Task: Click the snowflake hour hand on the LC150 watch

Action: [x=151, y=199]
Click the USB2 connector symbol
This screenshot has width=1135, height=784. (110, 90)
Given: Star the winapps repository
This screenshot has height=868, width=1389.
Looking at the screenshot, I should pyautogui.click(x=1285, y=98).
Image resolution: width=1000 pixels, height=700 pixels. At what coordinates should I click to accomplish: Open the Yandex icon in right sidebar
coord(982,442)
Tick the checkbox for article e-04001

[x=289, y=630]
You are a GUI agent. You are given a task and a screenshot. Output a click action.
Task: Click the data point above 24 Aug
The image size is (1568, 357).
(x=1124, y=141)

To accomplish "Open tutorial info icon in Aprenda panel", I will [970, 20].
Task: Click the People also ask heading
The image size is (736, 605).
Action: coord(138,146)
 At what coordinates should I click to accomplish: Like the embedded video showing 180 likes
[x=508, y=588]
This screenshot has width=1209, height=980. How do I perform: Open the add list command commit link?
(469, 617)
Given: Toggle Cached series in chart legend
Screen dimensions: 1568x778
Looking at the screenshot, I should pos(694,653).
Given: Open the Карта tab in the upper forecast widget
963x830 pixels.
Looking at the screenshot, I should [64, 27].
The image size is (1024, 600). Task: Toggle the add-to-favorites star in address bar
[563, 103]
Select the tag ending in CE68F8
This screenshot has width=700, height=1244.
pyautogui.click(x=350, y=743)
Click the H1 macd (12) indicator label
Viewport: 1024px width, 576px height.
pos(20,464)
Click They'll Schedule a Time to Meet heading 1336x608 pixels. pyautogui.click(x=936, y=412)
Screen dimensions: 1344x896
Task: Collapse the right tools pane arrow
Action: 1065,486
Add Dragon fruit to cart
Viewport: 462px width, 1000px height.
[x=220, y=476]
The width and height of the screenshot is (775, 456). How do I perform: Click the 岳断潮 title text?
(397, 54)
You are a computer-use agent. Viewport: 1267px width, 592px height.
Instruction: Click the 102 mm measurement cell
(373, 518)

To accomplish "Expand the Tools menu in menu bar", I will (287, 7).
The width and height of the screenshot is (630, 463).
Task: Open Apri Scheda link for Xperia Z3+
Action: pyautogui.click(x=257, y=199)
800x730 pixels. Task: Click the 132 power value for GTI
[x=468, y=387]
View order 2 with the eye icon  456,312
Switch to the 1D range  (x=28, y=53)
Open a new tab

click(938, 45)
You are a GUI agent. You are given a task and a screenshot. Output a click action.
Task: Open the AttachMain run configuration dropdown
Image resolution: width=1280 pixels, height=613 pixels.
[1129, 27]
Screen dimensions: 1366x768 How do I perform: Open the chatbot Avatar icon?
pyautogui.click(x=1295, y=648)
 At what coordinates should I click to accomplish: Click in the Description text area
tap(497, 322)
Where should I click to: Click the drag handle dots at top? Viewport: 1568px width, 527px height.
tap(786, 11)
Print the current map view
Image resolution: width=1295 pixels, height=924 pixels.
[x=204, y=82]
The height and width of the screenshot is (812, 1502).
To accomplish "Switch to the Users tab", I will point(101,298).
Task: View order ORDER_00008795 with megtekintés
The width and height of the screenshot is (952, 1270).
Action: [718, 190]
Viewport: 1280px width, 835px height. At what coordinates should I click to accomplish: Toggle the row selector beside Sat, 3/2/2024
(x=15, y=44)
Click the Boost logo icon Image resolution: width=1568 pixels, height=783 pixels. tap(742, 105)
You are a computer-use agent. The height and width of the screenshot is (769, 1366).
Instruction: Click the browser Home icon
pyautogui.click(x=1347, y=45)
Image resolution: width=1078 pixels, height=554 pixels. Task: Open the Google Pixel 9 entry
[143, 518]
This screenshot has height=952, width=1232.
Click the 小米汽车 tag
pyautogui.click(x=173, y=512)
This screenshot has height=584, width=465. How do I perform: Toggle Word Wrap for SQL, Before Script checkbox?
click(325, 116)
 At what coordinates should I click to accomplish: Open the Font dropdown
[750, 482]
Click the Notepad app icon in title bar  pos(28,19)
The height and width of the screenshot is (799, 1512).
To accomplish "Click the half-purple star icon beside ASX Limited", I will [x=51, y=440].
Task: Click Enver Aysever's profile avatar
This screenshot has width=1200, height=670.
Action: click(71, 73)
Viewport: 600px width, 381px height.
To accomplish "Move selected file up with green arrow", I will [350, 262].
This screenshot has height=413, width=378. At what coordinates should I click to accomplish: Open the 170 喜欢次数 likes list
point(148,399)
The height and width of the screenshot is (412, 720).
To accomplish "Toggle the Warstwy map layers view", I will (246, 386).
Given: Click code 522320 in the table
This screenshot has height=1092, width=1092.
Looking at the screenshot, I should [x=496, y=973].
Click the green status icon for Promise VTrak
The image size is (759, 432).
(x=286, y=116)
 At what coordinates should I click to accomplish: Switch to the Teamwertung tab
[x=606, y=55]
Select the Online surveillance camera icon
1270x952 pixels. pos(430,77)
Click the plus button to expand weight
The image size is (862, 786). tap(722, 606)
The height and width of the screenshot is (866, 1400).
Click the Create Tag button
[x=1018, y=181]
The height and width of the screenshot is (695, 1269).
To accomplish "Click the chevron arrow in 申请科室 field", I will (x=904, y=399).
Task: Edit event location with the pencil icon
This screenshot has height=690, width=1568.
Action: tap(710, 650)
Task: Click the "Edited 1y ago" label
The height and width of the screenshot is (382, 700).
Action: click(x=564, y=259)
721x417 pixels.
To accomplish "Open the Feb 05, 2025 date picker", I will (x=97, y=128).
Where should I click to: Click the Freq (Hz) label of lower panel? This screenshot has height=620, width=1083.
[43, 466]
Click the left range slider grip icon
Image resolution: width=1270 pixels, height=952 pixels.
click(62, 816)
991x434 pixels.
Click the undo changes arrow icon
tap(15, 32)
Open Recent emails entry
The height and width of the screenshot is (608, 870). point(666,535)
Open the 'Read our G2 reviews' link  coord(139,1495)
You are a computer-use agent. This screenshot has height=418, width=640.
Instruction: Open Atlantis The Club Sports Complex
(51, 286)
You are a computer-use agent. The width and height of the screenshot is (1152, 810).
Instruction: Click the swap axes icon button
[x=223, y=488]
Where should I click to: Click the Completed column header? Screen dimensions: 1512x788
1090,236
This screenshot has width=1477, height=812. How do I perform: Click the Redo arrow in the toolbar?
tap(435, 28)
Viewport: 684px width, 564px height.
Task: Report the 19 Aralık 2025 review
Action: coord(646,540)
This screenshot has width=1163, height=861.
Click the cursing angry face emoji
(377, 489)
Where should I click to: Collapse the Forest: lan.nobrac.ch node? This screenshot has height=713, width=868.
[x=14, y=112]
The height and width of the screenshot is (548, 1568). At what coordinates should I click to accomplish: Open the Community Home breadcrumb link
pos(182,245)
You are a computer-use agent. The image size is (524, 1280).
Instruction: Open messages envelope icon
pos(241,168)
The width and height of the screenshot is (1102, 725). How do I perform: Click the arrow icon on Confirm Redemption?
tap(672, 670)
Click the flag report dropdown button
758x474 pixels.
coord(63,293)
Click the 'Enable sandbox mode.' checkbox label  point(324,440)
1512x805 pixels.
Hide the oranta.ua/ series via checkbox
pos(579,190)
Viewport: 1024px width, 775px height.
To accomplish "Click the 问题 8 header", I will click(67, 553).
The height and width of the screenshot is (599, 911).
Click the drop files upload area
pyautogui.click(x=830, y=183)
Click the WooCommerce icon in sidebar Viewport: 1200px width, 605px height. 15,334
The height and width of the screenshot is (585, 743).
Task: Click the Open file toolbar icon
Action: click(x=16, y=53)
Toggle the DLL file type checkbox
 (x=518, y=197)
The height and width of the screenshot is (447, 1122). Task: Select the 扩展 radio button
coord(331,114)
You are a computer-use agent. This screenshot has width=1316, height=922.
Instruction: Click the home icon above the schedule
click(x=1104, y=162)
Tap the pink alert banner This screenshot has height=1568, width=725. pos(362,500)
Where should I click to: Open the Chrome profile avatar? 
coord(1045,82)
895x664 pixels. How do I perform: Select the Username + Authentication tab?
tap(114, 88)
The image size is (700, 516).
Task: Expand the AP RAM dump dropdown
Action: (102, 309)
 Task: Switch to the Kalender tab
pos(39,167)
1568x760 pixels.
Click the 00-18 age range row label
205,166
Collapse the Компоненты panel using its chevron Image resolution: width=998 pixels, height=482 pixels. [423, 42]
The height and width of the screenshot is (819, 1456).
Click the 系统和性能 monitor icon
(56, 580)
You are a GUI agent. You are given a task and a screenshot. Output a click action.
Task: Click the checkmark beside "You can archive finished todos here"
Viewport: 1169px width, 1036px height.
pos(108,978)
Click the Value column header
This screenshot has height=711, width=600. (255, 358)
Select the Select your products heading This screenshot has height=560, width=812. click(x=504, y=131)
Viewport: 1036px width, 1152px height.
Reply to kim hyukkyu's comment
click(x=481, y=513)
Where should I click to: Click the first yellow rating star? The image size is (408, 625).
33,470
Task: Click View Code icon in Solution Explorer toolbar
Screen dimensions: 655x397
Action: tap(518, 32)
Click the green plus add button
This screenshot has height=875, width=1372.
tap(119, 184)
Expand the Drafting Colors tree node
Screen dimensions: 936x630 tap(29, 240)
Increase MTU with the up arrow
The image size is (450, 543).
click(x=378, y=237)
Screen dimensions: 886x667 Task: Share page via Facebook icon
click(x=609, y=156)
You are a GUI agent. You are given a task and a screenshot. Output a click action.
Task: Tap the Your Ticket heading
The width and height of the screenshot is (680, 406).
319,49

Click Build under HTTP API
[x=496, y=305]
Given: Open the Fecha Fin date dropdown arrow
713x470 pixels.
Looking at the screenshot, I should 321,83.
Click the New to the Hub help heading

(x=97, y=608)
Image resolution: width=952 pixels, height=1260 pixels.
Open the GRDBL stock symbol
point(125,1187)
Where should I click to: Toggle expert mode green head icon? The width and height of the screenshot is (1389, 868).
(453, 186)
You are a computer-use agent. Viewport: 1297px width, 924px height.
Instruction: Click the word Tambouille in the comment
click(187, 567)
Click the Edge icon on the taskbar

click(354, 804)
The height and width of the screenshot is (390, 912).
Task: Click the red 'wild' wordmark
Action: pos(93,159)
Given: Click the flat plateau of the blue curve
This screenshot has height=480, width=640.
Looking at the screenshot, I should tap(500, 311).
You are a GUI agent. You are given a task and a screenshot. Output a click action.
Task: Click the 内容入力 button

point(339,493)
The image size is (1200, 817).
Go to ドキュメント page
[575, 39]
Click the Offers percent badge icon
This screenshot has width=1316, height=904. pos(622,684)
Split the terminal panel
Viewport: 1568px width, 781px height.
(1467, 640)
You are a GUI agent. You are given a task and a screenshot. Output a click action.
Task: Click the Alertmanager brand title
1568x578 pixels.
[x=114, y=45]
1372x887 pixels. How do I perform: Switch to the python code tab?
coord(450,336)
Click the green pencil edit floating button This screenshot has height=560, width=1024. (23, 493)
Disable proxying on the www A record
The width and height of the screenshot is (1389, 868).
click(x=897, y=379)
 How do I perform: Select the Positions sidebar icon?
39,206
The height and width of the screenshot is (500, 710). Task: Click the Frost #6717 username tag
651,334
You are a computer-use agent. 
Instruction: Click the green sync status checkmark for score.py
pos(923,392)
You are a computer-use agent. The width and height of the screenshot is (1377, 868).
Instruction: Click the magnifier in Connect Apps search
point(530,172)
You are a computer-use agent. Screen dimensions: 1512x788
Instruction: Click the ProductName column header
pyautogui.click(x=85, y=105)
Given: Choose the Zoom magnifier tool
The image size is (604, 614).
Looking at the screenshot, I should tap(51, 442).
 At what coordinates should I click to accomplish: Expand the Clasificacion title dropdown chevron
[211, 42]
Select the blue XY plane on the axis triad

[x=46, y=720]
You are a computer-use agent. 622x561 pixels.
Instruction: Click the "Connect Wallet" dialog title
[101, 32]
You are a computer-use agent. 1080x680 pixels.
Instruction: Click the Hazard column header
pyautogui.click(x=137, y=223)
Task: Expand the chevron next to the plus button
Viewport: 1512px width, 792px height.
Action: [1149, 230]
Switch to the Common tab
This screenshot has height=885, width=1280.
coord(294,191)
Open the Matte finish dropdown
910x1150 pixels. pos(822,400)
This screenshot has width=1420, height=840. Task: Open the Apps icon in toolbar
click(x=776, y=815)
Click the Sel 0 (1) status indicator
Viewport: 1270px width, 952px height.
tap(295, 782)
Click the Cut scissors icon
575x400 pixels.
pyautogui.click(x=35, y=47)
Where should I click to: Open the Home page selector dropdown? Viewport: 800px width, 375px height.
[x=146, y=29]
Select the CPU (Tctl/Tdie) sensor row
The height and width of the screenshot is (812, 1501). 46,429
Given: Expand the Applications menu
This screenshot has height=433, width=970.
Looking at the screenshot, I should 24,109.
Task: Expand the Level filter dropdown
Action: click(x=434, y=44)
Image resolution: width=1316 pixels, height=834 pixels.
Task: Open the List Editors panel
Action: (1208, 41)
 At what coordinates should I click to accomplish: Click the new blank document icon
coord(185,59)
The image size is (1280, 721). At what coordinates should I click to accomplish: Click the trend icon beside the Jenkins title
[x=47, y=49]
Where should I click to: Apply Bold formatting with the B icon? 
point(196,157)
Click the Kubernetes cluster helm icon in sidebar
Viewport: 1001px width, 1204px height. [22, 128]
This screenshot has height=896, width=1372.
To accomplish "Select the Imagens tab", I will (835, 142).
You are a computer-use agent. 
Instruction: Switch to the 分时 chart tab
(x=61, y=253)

> **Task directions**
Identify every line in the records above that contains the string "sidebar", and copy each of those lines. Case counts.

> **Exercise result**
Image resolution: width=1000 pixels, height=700 pixels. At what coordinates should I click to accomplish: Open the Yandex icon in right sidebar
Click the WooCommerce icon in sidebar Viewport: 1200px width, 605px height. 15,334
 How do I perform: Select the Positions sidebar icon?
Click the Kubernetes cluster helm icon in sidebar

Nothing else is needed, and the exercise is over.